Task requirements: Within the material below, count every line with the string "Hide". Give no more than the number.

Listed records:
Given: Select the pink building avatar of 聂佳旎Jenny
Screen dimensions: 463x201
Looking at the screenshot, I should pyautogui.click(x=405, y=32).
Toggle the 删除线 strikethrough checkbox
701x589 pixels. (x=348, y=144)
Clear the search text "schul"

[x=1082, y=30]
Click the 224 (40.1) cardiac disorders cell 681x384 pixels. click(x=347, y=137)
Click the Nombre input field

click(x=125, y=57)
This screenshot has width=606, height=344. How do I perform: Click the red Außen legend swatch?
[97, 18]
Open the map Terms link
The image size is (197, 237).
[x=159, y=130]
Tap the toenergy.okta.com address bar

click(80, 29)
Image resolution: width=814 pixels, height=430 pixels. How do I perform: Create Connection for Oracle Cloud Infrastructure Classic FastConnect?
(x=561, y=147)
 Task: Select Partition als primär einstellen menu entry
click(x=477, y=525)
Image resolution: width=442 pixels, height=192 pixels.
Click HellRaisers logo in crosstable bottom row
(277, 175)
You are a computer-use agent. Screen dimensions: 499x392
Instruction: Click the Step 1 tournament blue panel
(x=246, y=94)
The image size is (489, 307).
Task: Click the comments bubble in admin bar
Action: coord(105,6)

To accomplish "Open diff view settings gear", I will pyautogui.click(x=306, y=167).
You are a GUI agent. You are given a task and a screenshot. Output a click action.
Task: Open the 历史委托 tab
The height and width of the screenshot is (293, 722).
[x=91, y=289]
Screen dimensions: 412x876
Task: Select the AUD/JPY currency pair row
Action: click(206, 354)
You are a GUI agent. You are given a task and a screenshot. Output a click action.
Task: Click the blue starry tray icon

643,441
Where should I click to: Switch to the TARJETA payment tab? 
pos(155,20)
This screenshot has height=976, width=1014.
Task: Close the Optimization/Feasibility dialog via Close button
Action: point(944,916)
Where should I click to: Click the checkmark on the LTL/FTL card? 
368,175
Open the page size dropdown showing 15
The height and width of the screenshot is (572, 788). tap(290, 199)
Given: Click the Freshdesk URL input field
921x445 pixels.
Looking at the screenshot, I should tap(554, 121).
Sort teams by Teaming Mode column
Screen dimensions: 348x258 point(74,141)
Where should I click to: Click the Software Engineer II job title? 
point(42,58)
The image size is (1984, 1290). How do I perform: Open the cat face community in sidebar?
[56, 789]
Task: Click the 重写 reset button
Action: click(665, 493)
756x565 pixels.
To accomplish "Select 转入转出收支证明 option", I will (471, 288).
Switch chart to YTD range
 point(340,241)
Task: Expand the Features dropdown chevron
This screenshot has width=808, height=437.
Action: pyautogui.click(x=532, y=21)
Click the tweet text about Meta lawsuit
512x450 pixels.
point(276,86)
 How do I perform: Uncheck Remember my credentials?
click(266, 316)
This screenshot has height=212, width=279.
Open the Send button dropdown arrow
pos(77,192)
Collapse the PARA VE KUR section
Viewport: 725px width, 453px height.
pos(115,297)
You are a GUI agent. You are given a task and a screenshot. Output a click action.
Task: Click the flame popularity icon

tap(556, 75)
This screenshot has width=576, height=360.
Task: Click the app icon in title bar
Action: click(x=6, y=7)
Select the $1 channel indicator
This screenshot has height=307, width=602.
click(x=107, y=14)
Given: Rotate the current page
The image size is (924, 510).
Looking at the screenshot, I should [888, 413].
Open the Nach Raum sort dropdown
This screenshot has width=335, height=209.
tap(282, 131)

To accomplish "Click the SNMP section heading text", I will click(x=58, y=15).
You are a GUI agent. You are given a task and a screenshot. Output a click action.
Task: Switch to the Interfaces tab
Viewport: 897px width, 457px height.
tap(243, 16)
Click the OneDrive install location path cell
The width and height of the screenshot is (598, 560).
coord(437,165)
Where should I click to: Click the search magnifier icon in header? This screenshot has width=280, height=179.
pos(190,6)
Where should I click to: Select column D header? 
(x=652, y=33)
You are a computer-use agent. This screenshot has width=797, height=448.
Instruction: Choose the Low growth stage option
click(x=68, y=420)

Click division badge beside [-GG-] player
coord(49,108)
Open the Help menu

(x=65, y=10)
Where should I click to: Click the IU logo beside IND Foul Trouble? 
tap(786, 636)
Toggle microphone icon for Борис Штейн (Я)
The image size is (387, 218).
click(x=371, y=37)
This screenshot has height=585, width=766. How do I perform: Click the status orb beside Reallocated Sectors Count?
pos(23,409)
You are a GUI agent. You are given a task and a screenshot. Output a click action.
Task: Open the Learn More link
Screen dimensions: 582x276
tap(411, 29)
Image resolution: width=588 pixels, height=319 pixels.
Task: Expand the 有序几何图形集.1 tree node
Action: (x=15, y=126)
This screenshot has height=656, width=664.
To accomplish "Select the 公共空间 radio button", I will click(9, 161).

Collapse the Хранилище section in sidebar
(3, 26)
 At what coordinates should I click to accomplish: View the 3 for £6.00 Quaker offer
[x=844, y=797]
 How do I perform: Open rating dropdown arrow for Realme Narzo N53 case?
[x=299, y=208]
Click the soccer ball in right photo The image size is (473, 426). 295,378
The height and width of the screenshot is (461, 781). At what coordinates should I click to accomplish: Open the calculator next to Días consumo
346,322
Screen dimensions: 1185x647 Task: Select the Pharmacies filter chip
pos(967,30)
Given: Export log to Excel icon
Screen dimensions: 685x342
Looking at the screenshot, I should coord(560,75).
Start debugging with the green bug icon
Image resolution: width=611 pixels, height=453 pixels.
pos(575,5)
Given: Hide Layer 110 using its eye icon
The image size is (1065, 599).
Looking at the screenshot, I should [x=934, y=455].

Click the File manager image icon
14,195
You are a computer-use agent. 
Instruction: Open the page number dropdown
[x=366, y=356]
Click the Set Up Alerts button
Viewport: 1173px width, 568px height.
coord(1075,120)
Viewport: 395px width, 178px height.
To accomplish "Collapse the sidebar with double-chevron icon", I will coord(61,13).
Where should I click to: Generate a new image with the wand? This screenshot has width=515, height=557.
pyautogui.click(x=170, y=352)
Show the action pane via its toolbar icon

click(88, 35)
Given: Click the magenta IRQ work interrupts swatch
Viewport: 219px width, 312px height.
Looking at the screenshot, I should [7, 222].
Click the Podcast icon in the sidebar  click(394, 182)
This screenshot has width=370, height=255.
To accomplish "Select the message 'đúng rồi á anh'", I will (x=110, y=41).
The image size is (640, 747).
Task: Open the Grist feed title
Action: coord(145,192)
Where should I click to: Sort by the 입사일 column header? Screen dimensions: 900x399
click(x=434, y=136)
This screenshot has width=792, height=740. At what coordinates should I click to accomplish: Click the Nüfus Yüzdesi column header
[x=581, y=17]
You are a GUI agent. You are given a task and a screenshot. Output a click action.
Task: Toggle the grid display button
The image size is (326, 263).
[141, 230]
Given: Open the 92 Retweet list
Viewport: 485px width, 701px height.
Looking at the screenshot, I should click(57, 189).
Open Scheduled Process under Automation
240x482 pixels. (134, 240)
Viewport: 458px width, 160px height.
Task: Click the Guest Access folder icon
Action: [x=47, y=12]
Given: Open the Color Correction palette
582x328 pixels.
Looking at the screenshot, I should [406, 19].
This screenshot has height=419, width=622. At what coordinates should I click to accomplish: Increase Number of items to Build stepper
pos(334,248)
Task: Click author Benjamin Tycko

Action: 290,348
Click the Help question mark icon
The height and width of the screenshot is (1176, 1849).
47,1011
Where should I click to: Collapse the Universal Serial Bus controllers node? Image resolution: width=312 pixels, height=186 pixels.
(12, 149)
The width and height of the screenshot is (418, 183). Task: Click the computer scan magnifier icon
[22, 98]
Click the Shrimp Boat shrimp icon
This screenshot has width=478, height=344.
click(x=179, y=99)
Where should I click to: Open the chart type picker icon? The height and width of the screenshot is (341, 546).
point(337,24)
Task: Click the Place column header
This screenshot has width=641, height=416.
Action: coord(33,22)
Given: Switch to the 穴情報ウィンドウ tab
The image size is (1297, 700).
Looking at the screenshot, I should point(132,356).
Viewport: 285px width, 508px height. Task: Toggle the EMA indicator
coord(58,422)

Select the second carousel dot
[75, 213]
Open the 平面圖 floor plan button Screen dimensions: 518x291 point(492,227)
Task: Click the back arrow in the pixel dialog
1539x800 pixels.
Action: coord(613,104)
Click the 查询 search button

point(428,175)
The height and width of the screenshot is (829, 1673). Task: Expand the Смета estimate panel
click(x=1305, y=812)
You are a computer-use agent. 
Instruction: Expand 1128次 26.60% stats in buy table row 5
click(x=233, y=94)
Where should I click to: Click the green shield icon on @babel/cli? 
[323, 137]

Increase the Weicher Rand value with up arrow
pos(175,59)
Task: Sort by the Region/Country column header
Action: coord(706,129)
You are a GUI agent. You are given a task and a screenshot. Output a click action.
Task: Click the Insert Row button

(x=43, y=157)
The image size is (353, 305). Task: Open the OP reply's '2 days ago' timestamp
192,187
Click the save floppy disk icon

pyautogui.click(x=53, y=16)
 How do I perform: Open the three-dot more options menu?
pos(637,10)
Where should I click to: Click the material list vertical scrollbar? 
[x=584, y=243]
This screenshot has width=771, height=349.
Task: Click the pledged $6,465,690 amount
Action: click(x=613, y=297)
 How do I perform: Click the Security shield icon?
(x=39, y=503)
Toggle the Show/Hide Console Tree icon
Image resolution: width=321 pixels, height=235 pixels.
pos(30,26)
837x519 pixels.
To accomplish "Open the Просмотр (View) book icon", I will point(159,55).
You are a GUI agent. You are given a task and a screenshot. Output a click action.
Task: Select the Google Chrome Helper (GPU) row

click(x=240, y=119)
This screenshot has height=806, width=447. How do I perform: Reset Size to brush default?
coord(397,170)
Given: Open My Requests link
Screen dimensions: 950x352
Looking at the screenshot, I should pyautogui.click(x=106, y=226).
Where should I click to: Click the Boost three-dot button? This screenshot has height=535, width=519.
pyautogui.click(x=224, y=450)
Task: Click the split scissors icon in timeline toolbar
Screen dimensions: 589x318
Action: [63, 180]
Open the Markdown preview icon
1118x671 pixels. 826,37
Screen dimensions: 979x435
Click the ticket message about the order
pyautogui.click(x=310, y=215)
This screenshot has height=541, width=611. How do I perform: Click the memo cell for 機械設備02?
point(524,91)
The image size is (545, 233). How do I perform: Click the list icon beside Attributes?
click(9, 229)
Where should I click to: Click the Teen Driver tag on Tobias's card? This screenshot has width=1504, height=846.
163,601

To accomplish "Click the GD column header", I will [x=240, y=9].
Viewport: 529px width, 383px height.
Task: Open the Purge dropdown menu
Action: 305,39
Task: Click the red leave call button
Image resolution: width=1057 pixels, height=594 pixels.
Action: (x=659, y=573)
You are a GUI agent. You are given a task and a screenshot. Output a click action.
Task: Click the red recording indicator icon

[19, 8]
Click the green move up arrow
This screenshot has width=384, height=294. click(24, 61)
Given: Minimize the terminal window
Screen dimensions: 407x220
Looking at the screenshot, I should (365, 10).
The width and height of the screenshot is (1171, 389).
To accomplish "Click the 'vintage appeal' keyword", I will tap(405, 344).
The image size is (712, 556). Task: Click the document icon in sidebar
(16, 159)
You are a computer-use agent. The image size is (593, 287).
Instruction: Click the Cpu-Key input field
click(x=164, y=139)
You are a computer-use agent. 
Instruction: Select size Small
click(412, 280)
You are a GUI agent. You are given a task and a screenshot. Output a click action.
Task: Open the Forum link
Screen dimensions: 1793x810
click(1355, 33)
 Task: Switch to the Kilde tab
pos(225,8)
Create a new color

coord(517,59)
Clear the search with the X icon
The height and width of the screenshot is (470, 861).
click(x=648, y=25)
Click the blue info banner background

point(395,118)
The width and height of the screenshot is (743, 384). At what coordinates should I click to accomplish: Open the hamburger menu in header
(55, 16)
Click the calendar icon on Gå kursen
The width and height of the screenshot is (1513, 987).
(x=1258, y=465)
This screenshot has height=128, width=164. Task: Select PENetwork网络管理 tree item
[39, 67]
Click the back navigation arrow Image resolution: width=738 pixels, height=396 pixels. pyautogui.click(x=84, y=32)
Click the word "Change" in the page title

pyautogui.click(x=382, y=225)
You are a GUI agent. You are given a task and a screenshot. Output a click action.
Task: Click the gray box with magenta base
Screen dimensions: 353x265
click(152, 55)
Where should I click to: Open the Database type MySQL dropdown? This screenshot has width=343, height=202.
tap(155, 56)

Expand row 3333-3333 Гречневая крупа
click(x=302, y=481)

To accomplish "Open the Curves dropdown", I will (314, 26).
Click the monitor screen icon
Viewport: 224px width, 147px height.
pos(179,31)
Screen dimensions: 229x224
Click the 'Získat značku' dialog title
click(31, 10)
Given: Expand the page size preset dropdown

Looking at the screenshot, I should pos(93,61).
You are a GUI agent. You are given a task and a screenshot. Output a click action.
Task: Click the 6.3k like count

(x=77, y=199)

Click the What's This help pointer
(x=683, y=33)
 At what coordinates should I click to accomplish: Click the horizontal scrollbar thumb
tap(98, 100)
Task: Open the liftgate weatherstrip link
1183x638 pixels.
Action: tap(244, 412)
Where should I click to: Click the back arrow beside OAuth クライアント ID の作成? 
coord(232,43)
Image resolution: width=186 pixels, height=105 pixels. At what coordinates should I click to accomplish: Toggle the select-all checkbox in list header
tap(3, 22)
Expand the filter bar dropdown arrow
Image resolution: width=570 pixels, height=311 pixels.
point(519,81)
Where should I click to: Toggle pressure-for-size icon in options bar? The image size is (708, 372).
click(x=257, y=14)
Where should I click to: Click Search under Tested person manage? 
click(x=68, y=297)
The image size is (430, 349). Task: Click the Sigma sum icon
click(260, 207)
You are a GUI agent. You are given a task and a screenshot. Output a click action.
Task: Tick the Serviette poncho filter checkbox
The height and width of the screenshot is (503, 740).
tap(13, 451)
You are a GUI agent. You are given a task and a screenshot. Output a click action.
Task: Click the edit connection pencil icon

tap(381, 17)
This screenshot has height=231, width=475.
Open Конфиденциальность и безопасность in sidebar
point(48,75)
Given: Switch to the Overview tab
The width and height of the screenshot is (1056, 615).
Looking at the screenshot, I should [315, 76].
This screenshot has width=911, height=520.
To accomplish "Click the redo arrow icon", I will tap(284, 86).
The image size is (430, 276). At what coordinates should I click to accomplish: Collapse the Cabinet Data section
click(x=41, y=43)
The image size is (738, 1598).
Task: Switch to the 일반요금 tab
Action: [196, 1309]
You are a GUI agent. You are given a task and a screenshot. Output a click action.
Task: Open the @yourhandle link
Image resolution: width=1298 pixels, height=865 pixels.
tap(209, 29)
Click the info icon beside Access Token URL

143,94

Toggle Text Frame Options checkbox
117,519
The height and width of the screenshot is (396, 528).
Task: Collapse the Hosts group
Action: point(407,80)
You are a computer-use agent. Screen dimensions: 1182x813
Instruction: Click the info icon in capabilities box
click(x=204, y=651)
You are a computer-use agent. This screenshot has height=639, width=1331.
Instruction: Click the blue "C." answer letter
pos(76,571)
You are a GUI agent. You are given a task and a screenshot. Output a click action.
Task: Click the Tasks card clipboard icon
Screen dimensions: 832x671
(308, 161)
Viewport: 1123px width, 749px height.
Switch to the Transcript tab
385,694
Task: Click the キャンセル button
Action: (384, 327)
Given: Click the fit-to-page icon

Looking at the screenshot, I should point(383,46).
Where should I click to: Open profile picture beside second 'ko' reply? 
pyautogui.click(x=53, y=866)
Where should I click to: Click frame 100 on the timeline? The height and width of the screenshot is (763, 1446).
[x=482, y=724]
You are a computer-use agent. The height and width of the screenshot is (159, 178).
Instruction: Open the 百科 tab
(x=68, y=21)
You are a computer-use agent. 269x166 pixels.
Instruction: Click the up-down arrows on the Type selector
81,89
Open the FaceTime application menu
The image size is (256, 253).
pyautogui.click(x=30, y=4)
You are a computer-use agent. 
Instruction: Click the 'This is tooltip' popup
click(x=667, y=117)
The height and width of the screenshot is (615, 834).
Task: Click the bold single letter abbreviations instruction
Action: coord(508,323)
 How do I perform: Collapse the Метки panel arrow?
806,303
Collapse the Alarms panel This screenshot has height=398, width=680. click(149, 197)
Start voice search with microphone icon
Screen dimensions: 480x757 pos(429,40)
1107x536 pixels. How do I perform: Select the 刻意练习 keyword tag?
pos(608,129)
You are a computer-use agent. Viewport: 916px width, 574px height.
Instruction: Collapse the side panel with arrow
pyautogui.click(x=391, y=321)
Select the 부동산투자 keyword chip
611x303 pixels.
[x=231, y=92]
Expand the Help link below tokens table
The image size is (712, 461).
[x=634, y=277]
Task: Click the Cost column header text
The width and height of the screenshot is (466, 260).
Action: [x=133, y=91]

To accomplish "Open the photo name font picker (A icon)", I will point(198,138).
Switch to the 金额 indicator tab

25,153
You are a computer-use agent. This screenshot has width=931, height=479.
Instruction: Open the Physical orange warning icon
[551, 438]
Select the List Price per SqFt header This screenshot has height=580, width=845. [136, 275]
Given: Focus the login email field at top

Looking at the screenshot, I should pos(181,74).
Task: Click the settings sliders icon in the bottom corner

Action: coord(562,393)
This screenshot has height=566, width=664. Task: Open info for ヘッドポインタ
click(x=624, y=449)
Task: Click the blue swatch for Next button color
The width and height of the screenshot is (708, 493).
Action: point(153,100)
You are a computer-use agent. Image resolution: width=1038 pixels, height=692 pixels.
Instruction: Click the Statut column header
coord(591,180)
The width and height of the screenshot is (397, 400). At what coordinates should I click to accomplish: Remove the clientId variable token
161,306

Output for this exercise: 2